(Stored data entries)
══════
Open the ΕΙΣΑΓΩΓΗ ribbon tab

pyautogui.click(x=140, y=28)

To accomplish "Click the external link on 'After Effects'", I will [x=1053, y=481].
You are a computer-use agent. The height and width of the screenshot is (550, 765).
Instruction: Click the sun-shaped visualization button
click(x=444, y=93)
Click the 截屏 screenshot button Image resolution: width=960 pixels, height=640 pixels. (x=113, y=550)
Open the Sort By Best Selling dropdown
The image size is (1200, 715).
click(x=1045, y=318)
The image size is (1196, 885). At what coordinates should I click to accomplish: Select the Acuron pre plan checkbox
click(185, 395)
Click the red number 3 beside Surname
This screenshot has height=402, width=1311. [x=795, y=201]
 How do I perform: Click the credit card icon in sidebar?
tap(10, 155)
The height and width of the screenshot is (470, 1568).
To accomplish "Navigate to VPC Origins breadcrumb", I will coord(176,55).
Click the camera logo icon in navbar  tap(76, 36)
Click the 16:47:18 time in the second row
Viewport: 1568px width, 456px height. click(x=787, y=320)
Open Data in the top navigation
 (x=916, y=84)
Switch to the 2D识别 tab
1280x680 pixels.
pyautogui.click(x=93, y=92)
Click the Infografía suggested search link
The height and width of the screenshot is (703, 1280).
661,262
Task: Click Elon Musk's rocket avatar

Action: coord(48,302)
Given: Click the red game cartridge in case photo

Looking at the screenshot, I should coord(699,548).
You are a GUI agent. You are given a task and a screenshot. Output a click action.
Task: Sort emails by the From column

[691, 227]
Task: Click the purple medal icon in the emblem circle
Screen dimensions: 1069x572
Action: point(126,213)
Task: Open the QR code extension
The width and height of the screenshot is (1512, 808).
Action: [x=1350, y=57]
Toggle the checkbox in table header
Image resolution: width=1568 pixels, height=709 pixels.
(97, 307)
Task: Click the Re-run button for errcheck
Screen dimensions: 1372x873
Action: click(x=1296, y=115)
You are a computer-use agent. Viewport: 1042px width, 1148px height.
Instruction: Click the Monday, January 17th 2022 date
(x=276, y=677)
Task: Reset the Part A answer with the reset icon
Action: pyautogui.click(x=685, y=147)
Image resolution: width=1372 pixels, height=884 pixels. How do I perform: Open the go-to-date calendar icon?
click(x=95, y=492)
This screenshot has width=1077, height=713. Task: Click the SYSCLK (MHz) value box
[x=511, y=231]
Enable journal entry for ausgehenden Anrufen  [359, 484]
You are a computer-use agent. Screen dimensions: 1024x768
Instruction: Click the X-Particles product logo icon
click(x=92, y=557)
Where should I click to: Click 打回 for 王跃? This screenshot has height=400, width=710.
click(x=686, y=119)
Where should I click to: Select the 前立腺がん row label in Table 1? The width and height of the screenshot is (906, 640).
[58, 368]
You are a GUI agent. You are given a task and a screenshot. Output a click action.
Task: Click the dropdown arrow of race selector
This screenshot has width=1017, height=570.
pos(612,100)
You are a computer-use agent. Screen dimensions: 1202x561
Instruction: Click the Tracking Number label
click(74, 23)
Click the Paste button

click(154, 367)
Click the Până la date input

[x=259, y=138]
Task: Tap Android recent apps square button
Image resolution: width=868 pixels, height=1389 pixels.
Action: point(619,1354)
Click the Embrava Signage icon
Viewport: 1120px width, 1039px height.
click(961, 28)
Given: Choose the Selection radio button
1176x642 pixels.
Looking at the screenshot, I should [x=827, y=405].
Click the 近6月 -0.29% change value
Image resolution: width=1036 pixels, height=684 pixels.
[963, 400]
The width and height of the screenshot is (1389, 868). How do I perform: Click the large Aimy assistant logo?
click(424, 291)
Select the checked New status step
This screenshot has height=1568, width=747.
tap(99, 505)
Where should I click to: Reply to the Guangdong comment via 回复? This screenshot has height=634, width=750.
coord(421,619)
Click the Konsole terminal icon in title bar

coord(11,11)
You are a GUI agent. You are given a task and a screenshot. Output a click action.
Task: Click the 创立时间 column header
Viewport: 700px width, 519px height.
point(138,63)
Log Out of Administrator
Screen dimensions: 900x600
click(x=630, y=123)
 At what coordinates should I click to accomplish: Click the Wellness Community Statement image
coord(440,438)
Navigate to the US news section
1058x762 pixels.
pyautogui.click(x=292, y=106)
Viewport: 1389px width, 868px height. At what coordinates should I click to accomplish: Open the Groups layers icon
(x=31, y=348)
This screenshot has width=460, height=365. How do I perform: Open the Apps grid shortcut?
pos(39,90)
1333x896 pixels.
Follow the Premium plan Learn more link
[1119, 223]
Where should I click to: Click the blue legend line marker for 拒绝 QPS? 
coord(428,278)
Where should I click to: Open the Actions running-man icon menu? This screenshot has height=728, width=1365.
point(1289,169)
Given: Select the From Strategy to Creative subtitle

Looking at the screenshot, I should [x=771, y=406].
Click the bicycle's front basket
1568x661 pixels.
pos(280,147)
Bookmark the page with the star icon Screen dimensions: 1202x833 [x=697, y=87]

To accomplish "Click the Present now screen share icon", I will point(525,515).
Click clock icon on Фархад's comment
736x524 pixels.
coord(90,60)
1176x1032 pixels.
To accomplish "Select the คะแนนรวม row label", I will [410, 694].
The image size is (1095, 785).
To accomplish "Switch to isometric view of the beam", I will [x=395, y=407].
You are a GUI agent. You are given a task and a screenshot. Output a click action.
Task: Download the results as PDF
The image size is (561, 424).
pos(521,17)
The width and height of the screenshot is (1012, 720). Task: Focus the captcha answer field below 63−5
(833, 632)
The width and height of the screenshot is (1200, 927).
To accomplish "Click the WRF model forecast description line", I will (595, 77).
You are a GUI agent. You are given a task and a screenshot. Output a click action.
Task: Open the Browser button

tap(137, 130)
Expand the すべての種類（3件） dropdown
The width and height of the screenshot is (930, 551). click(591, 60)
══════
→ **DIRECTIONS FOR THIS TASK**
Lines holding "computer" in the data above: copy each of them.

→ **OUTPUT OF THE EXERCISE**
You are a computer-use agent. The height and width of the screenshot is (550, 765).
You are a computer-use agent. Viewport: 1042px width, 1148px height.
You are a computer-use agent. Screen dimensions: 1024x768
You are a computer-use agent. Screen dimensions: 1202x561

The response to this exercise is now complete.